Modern & Contemporary South Asian Art

Modern & Contemporary South Asian Art

View full screen - View 1 of Lot 13. Untitled.

Property from a Private Collection, Buffalo, New York

Akbar Padamsee

Untitled

Auction Closed

October 26, 03:08 PM GMT

Estimate

70,000 - 90,000 GBP

Lot Details

Description

Property from a Private Collection, Buffalo, New York

Akbar Padamsee

1928 - 2020

Untitled


Oil on canvas

Signed and dated 'Padamsee / 56' upper left

41.6 x 27.3 cm. (16 ⅜ x 10 ¾ in.)

Painted in 1956

Acquired in New York, circa 2020

 "...colours expand and contrast, colours travel on the surface of the static painting... colour trajectory is strategy... A colourist needs to master the art of silencing some colours, so as to render others eloquent."


- Akbar Padamsee


(India: Myth and Reality, Aspects of Modern Indian Art, Museum of Modern ArtOxford, 1982, p. 17)


This early and luminous landscape by Akbar Padamsee demonstrates the artist's mastery of minimalist geometric forms and his exceptional understanding of colour relationships. Painted in rich, jewel-like hues, this enchanting cluster of houses and spires stands in a shadowy landscape against a dark orange sky, its horizon demarcated by a fiery red line. The dramatic contrast between the dark background and the incandescent colours of the buildings gives this cityscape an other-worldly quality, with the tallest spire in the cluster piercing the horizon. The sensation is, however, partly rooted in reality, recalling the contrast of deep shade and golden light as the last of the sun hits a city at sunset.

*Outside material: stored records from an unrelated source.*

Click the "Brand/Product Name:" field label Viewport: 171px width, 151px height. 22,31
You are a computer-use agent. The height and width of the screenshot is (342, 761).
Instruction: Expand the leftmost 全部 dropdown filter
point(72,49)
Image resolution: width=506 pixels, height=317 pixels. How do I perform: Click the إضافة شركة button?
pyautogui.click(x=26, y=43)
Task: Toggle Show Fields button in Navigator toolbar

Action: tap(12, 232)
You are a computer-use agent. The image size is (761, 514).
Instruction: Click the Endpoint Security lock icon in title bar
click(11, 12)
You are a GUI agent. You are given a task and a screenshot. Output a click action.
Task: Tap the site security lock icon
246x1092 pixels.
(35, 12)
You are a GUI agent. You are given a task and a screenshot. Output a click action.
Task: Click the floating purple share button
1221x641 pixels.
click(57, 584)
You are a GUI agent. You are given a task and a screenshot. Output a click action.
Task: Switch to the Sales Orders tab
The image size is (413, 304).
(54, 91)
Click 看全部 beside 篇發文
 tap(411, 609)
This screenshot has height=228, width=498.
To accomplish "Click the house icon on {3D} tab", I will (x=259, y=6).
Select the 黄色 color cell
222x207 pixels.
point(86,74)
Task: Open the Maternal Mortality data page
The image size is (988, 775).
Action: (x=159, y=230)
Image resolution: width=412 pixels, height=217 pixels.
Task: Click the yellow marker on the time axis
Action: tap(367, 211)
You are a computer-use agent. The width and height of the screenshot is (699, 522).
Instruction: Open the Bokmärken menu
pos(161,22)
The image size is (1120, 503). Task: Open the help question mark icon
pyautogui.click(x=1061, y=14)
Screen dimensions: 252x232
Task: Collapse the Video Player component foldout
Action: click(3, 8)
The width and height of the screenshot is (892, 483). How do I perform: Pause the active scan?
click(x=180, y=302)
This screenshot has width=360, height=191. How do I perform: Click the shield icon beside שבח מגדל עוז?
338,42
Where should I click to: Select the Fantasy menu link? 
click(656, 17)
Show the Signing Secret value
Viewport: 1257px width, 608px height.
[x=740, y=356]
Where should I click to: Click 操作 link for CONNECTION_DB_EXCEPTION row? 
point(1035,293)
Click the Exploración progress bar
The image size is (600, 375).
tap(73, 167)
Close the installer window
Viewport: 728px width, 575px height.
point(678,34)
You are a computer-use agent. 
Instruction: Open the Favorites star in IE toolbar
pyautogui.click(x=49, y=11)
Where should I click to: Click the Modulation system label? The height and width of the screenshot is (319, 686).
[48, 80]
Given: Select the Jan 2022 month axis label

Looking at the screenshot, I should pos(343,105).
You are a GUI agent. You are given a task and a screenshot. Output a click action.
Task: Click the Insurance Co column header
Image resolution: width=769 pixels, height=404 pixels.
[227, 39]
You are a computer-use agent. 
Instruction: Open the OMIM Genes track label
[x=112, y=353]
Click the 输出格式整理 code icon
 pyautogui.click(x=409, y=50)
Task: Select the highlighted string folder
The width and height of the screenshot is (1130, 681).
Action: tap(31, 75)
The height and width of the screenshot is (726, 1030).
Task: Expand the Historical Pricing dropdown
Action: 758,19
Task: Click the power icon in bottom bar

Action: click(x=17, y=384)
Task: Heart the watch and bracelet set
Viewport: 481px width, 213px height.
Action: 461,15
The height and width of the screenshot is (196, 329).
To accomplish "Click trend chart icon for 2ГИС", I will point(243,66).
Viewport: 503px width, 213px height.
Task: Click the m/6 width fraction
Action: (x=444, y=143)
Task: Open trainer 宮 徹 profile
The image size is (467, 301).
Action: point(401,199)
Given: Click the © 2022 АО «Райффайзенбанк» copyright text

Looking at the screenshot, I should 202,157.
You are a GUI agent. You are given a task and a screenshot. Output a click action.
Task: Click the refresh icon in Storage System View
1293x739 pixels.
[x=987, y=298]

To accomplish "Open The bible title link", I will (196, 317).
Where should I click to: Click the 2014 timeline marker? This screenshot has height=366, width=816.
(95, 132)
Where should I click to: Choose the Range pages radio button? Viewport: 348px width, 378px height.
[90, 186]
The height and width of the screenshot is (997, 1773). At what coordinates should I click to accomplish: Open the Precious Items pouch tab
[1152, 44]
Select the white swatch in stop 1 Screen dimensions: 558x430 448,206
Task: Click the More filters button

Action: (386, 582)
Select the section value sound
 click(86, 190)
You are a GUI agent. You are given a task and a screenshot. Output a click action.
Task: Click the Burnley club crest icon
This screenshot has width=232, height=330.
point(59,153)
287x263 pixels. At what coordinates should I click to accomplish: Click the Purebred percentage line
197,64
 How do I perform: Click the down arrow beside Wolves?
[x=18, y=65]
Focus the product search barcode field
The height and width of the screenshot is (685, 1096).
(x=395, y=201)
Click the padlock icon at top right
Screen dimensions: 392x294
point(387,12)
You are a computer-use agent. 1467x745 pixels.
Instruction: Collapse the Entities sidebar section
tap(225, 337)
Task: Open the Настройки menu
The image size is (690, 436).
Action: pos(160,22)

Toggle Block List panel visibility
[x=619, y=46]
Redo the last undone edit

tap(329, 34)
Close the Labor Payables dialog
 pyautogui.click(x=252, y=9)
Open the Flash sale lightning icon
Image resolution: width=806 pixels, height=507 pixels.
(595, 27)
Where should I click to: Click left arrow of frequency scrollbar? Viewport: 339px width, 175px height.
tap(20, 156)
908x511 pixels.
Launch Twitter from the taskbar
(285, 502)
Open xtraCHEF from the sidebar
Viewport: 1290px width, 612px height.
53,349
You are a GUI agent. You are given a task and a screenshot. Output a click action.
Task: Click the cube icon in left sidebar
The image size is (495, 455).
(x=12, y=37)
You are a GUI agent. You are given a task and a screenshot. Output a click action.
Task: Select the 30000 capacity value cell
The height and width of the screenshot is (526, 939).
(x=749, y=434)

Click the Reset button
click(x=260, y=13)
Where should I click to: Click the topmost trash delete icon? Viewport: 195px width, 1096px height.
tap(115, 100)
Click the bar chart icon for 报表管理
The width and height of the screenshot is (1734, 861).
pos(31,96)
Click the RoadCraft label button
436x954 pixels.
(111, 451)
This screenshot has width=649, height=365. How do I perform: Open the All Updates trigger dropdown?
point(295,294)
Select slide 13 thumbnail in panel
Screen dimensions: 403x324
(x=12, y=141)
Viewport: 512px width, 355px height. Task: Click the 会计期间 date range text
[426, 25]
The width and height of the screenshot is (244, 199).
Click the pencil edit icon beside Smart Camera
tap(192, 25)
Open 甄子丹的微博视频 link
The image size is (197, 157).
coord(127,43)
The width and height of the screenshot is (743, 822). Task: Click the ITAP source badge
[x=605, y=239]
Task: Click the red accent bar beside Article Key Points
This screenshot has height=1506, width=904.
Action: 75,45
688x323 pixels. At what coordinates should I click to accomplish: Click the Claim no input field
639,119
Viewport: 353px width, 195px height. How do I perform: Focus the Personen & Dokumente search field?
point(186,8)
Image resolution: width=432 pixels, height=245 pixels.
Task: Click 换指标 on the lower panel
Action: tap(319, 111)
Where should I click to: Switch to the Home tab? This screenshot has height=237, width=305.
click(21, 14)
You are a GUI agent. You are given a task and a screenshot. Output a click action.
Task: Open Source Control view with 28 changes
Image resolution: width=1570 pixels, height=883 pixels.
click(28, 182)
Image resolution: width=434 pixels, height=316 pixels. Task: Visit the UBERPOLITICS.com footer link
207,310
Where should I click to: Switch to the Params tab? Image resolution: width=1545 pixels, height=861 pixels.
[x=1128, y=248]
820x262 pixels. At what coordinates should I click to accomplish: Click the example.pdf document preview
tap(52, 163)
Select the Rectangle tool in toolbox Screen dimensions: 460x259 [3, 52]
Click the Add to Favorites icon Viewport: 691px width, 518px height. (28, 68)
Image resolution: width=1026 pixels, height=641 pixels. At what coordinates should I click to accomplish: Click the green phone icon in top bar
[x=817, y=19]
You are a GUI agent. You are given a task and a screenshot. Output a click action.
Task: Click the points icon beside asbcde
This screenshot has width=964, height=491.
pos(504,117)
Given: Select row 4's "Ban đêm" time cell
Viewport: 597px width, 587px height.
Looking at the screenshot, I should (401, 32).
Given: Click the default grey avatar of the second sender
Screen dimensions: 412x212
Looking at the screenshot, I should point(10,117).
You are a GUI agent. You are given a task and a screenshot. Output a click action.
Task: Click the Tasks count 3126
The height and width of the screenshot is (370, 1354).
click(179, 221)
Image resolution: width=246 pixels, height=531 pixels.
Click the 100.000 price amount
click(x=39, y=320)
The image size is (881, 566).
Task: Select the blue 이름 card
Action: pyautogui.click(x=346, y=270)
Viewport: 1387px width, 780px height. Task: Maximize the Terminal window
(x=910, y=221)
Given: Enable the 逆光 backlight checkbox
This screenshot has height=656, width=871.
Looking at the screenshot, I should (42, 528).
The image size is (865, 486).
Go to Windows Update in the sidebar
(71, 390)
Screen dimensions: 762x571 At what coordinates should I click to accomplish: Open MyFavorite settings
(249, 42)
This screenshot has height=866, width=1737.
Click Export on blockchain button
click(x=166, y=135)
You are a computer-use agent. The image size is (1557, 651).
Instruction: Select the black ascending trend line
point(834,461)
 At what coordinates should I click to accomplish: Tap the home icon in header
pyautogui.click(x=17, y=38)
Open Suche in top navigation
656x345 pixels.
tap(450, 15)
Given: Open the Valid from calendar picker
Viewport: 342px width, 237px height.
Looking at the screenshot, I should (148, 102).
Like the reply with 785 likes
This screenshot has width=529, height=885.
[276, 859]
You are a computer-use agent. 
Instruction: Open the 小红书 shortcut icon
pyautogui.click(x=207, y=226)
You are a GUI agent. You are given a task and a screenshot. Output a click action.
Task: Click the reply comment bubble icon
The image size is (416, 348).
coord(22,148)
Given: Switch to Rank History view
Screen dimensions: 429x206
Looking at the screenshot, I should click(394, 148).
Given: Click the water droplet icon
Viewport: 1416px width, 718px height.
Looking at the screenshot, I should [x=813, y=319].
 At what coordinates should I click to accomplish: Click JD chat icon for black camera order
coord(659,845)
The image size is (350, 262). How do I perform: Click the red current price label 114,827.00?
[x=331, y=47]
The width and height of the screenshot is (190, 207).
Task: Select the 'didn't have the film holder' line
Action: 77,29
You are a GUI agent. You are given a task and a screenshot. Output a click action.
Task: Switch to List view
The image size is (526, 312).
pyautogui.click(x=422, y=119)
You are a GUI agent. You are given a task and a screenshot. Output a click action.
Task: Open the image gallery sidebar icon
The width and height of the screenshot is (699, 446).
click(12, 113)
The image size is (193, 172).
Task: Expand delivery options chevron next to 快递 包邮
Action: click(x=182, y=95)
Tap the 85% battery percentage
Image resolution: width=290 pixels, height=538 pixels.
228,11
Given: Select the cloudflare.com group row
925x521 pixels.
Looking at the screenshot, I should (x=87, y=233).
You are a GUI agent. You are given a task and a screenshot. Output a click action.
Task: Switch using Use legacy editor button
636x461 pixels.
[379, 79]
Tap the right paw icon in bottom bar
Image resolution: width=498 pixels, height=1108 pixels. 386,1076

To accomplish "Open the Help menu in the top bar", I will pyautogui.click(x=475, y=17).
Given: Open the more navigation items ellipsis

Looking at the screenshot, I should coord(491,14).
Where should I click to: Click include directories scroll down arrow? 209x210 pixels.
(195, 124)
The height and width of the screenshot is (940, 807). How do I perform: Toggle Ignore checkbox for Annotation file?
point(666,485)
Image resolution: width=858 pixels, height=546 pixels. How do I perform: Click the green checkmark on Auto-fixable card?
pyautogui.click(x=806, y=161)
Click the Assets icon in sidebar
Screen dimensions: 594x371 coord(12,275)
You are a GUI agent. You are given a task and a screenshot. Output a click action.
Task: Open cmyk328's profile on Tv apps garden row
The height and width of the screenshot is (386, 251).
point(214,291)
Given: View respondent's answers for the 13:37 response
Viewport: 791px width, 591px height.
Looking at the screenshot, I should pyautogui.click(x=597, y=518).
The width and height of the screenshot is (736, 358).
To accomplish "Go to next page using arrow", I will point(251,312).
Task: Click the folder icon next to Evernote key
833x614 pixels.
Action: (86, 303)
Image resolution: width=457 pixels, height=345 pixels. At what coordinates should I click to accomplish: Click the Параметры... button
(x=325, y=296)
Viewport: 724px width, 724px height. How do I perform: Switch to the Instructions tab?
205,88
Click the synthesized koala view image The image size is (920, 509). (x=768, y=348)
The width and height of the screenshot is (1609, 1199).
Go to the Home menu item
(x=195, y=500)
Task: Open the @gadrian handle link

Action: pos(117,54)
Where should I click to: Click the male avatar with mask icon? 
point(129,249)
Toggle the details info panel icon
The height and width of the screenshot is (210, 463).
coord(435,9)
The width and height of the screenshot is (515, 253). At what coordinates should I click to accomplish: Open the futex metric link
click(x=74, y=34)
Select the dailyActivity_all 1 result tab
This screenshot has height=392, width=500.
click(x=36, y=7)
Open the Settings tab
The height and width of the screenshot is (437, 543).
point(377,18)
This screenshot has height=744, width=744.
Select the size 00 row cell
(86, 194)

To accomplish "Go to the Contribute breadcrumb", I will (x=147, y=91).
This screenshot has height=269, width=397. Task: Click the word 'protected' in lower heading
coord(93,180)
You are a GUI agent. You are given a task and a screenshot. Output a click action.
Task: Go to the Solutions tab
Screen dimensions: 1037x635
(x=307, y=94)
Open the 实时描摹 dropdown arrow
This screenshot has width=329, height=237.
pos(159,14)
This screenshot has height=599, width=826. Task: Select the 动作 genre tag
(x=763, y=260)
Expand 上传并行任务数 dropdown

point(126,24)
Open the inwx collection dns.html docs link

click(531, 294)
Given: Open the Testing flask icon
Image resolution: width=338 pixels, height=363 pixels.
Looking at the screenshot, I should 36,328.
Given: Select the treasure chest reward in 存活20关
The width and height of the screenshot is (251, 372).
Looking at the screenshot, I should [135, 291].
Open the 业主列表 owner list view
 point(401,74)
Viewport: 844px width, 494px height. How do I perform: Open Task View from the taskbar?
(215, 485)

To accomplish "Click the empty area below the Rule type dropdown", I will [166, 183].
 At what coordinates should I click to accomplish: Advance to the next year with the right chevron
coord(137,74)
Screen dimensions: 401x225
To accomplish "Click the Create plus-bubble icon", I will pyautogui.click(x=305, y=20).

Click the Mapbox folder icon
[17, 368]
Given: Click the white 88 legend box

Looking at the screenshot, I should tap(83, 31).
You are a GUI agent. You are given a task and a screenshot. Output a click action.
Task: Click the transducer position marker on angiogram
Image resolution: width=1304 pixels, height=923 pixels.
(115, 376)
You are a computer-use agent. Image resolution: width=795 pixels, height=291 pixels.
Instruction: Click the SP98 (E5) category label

The current lot is from a brief period in the mid-1950s where Padamsee rendered small-scale landscapes in vibrant geometric planes of color, sometimes referred to us as the 'Horizon series'. The antecedent for these works lay in Padamsee’s encounter in Paris with the paintings of Paul Klee and Goethe’s color theory, both of which left a deep impact on him. This, coupled with his meetings and exchanges with artists like Giacometti and Man Ray imbued his paintings with a strong surrealist tone, as seen in the present work. 

Padamsee's paintings from the mid-1950s are also charming and distinct precursors to the comprehensive city scenes of the artist's 'Grey Period' (1959-60). A vivid palette took precedence again in Padamsee's work in his later Metascapes, which dominated his artistic production from the 1970s, but arguably it is in the early, perfectly-formed landscapes such as this 1956 work, that Padamsee's use of colour is at its most radiant. Despite its modest scale the painting has a lasting, monumental impact.